Under the public charge rule the Department of Homeland Security (DHS) expanded what criteria it considered to be a public charge when evaluating an immigrant’s application for citizenship. Under the previous standard applicants could be denied if they were expected to be “primarily dependent on the government for subsistence. In expanding the criteria, DHS specified a list of prior usage of common government benefits to be taken into account for evaluation, including: temporary assistance for needy families (TANF), section 8 housing, federal housing subsidies, and certain Medicaid benefits. In addition, DHS would evaluate an applicant’s likelihood of need of public assistance in the future. These points of criteria include age, health, family size, and financial means.

This rule proved to be controversial since its proposal with many labeling it a “wealth test” for immigrants, and as a means to limit immigrants to the United States. The rule was challenged in court, eventually rising to the Supreme Court, which ultimately ruled in favor of allowing the regulation to be implemented. However, in August 2020 a federal court issued a temporary injunction that in-effect blocked implementation of the public charge regulation due to the COVID-19 pandemic. Under the injunction, as long as there is a public health emergency related to the pandemic, the regulation was barred from application, implementation, and enforcement. (See NAHC Report for more information.)

The public health emergency remains in effect, having been renewed most recently in January 2021.  

The National Association for Home Care and Hospice filed comments with DHS on the proposal expressing concerns that the rule could prove damaging to the home care and hospice providers that often rely on immigrants to work as caregivers, an occupation notoriously facing workforce shortages. It is estimated that about 30 percent of the home care workforce is comprised of people born outside the United States.

“This proposal will result in fewer eligible home care workers, as immigrants tend to serve as a sizable proportion of the personal care and assistance aides workforce,” writes NAHC in its comments on the proposed rule. “These workers often qualify for public assistance through programs such as Medicaid and the Supplemental Nutrition Assistance Program (SNAP).

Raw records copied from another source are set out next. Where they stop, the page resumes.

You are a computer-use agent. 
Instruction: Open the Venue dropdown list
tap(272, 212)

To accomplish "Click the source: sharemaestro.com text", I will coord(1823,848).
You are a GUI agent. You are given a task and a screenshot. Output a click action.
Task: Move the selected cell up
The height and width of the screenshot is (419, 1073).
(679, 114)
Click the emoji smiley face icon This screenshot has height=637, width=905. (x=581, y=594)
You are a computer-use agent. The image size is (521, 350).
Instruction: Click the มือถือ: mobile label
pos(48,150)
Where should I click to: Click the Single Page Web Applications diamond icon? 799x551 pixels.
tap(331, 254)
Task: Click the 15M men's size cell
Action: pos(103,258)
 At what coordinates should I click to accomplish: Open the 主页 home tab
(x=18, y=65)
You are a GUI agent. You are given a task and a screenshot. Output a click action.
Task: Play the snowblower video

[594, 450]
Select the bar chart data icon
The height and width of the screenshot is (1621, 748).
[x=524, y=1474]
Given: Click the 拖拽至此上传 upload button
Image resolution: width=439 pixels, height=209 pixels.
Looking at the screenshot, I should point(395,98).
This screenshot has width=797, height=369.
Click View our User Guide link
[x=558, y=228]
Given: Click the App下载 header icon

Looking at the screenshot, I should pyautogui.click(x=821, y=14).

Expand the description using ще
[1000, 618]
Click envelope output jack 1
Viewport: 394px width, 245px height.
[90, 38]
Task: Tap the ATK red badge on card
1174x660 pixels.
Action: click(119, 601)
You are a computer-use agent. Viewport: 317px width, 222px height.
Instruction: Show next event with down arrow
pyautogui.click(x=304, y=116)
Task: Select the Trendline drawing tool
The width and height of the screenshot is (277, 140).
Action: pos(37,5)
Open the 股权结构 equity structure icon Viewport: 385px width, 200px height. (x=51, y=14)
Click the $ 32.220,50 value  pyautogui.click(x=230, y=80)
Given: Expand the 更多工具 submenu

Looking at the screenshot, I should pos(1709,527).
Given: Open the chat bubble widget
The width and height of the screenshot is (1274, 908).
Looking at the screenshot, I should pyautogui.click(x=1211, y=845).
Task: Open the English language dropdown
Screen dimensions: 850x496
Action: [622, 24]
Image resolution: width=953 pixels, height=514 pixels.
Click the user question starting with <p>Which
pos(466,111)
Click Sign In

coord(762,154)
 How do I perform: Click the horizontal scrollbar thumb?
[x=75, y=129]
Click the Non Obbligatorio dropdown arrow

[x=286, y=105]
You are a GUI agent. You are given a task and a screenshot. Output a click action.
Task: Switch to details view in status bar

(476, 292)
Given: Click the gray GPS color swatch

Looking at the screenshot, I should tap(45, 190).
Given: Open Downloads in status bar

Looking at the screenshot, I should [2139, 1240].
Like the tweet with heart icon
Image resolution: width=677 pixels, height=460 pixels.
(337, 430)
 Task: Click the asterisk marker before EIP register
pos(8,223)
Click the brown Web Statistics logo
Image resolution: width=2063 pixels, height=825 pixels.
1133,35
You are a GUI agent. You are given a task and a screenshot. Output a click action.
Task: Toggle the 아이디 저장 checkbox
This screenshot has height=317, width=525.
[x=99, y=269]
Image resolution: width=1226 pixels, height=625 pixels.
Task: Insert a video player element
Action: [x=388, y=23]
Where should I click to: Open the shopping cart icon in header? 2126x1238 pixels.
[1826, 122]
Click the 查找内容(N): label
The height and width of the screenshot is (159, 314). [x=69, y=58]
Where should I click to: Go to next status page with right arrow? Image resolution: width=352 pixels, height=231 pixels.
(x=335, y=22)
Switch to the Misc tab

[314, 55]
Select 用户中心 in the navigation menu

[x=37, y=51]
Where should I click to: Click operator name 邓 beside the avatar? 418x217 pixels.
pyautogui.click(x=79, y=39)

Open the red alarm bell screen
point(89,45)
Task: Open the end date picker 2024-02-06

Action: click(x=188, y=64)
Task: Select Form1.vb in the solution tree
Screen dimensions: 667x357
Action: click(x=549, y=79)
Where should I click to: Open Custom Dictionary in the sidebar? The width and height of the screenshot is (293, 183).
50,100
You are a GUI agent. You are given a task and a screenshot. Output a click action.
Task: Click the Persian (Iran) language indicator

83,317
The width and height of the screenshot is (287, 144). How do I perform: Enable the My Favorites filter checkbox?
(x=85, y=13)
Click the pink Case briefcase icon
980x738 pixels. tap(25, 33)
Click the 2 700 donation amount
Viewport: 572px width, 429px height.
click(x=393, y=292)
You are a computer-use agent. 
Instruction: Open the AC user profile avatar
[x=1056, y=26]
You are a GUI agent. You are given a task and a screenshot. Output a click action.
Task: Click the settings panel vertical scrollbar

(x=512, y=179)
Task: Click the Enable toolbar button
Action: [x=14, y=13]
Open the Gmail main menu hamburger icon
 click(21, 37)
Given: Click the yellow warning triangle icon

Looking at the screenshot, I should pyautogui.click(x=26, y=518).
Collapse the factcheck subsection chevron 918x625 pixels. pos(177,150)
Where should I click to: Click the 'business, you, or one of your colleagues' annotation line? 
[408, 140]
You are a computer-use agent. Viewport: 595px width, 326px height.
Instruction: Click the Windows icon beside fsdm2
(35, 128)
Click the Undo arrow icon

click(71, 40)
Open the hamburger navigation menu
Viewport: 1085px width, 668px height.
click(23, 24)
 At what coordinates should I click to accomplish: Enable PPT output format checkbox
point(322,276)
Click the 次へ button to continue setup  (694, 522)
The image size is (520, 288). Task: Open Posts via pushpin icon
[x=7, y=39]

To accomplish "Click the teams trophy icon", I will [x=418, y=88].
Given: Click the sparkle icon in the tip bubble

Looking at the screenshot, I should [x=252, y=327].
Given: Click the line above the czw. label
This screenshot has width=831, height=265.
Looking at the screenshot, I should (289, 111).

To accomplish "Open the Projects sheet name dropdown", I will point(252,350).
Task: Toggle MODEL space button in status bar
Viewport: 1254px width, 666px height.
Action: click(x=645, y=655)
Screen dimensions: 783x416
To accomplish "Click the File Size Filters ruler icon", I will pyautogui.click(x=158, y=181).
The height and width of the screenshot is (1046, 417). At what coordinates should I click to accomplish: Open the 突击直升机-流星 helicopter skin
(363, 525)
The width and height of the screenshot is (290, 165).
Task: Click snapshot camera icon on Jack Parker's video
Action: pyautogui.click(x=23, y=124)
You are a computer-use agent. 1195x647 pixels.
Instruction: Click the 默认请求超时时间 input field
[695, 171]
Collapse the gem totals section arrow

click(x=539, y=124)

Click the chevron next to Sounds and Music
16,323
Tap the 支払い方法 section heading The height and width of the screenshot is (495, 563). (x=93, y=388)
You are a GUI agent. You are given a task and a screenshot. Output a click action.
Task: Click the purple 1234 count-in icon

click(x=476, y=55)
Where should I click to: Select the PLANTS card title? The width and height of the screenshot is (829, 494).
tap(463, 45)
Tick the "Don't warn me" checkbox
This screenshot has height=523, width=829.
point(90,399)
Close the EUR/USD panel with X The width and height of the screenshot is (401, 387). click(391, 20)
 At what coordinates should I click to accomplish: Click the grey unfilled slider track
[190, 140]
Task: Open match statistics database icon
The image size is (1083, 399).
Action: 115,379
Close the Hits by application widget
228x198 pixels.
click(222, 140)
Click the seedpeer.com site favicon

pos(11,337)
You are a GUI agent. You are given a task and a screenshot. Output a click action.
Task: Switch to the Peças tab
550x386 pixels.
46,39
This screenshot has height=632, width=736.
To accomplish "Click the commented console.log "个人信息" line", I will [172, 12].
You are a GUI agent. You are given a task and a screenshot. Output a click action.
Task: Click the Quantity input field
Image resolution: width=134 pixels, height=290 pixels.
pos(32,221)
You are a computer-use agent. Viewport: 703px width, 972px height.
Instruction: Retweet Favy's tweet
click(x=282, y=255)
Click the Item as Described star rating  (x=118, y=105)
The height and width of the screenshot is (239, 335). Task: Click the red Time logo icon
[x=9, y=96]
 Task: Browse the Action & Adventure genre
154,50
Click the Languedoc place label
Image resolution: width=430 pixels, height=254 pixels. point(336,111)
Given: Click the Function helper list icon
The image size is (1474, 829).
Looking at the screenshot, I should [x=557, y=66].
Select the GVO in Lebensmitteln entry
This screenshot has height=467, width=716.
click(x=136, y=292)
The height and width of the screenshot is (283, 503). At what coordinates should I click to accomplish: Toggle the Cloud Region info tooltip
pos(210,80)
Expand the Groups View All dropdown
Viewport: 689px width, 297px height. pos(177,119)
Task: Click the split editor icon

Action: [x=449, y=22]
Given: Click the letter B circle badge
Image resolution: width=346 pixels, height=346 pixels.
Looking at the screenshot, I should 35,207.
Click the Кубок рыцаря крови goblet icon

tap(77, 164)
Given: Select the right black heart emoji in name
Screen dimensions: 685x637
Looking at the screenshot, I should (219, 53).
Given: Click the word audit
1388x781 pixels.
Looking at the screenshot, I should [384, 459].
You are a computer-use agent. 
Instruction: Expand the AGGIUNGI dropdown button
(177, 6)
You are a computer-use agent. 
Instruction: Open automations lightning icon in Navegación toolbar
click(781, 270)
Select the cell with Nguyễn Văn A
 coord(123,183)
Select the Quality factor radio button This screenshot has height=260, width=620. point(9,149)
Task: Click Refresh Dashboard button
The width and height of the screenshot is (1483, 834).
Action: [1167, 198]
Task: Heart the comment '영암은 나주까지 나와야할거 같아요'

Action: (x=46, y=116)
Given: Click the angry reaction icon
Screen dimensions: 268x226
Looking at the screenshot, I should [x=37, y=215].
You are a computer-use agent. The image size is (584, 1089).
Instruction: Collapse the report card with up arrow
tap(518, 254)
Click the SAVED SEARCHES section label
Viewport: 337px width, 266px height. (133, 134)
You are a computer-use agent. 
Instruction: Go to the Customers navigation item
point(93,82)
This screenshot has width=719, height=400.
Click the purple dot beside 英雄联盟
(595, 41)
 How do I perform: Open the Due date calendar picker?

The typical annual income for these non-skilled workers falls below the guidelines for a two-member household as included in the proposed rule, and their eligibility for public assistance will also be counted as negative factors in determinations. Barring Immigrants on the basis of public assistance will only exacerbate an already prevalent workforce shortage leaving many employers unable to care for patients in need. This will cause patients to seek out more costly institutional settings for the same care they could have received in their home.”

“A reversal of this policy by the Biden Administration should help increase the home and community-based services workforce at a time when home care demand is rising,” said NAHC President Bill Dombi, in reaction to the news.

According to the best estimates, about 30 percent of the home care workforce is comprised of people born outside the United States, about evenly split between naturalized American citizens and non-citizen immigrants. “This is a strong indication that immigrants will play an important role in addressing the substantial workforce challenges home care will face in the coming years. According to the U.S. Bureau of Labor Statistics, home care workers rank in the top five fastest growing occupations. By 2026 the demand for home care workers is projected to increase by over one million.”

Due to low reimbursement rates offered by government programs like Medicaid or the Veterans Administration, compensation for home care workers is limited and a majority of them qualify for some form of public assistance. (About 30 percent qualify for SNAP and 30 percent qualify for Medicaid.)

The Biden executive order also rescinds a memorandum requiring family sponsors to repay the government if relatives receive public benefits. The order requires agencies to conduct a top-to-bottom review of recent regulations, policies, and guidance that have set up barriers to our legal immigration system.